LOCAL SYMPATHY FOR THE PLIGHT is muted, even from those in the medical field. Larry Davy, CEO of Wallowa County Health Care District, which runs Wallowa Memorial, chalks up some of doctors' struggles to their own fussy ways.
"I don't think we're in imminent danger with this issue," Davy says. "Physicians tend to get tunnel vision focused on patient care. When society pushes other issues into their lap they get frustrated and grumpy."
Both Tingelstad and Grandi realize how their complaints play in a town where quality jobs are scarce, and so tend not to voice certain opinions very loudly, if at all.
"I still make five times what other people make. I have horses. I go on vacation," Grandi says. "So it's hard to cry to the public about it."
The Wallowa County community rallied to support doctors in 1989 when Euhus and Siebe were the only physicians covering the Wallowa Memorial emergency room. The two convinced the county to pay a third doctor to pinch hit in the ER three days a month, but only when they threatened to both leave town one weekend with their fishing poles.
Davy doubts that Wallowa County, now building a new hospital, would step up again to help doctors stretched by Medicare.
Euhus is not sure, however. Life may have been more difficult for his generation of local practitioners, but it's the new generation of doctors — in demand across the country and often in a lot of medical school debt — that will serve the community. And that's the reality Enterprise has to live with.

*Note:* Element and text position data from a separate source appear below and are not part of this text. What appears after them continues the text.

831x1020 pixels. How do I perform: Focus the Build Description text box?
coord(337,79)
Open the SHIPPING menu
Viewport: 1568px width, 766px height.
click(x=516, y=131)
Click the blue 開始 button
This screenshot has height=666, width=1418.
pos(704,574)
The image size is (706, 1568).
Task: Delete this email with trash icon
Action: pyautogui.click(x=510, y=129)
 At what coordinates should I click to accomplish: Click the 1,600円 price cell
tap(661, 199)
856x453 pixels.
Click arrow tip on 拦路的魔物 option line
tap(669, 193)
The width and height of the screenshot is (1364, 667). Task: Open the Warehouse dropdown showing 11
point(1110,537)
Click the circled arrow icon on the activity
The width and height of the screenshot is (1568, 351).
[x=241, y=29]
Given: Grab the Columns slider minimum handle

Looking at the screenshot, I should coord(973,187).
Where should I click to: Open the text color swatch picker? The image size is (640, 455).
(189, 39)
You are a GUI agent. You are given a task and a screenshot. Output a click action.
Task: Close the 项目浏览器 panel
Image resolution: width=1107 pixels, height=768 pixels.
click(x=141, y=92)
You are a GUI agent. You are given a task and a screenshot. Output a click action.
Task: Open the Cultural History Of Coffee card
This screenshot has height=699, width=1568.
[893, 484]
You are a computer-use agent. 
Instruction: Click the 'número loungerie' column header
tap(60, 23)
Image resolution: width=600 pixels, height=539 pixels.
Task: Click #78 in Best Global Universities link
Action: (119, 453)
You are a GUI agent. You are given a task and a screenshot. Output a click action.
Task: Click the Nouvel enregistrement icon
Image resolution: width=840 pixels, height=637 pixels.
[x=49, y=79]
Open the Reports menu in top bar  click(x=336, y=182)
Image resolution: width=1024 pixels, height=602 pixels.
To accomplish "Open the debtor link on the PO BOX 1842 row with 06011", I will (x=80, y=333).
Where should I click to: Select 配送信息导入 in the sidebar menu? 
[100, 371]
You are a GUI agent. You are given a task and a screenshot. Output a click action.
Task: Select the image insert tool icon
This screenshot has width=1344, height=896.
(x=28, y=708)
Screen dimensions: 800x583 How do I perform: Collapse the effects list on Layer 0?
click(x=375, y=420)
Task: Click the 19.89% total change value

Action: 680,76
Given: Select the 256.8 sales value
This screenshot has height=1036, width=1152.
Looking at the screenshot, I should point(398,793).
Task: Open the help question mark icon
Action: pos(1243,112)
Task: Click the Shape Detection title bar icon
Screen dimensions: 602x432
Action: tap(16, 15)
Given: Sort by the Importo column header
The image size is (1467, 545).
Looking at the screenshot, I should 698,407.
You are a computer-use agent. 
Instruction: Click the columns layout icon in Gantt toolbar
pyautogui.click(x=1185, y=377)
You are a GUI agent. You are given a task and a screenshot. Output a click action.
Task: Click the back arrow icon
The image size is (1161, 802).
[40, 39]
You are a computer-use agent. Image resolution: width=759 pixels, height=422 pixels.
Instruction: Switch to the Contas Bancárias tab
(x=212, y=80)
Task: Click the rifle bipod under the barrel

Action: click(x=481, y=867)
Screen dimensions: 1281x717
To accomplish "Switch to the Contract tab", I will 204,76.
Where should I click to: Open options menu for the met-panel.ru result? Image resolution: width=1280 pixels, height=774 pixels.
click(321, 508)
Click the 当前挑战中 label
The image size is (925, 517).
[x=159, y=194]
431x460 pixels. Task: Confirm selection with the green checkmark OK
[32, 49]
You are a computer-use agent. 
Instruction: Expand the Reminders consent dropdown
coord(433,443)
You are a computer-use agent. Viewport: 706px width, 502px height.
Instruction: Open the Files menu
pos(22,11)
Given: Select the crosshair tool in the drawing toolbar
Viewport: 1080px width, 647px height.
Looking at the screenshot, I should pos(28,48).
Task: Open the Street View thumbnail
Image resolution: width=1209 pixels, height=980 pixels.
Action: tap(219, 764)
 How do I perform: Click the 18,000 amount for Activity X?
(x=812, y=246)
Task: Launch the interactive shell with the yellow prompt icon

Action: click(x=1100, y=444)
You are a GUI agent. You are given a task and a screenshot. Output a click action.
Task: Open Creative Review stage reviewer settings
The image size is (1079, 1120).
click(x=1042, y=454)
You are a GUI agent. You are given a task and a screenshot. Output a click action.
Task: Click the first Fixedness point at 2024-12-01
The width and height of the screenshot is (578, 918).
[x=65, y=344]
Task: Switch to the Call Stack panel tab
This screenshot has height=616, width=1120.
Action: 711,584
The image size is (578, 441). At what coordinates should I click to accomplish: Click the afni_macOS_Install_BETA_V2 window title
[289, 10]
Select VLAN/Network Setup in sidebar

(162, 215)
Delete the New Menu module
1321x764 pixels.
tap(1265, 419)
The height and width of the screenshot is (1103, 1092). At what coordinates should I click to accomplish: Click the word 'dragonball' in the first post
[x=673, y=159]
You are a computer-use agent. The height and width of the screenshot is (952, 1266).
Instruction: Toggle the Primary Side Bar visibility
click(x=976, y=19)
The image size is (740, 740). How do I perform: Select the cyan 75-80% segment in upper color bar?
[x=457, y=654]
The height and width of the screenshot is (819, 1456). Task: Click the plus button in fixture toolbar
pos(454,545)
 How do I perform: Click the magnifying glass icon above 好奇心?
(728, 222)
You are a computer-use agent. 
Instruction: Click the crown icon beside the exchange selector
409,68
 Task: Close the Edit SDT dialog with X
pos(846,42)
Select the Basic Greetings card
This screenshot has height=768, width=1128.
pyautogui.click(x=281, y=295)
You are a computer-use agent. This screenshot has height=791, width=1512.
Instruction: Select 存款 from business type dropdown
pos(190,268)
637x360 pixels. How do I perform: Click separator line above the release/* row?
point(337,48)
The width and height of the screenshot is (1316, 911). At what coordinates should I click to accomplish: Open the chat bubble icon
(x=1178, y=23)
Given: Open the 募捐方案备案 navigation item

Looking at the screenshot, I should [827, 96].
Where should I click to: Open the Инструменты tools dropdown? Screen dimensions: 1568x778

"In the past, you'd pull up your bootstraps and get on with your life," he says. "But I can see a lot of doctors flinging up their hands and leaving. I would hate to see docs leaving here, but sometimes it takes a jolt to get someone's attention."
Already, one doctor in town is unclear about his future, especially if the federal payment picture worsens.
"I would love to stay here," Tingelstad says. "But we're not silly enough to stay and risk too much."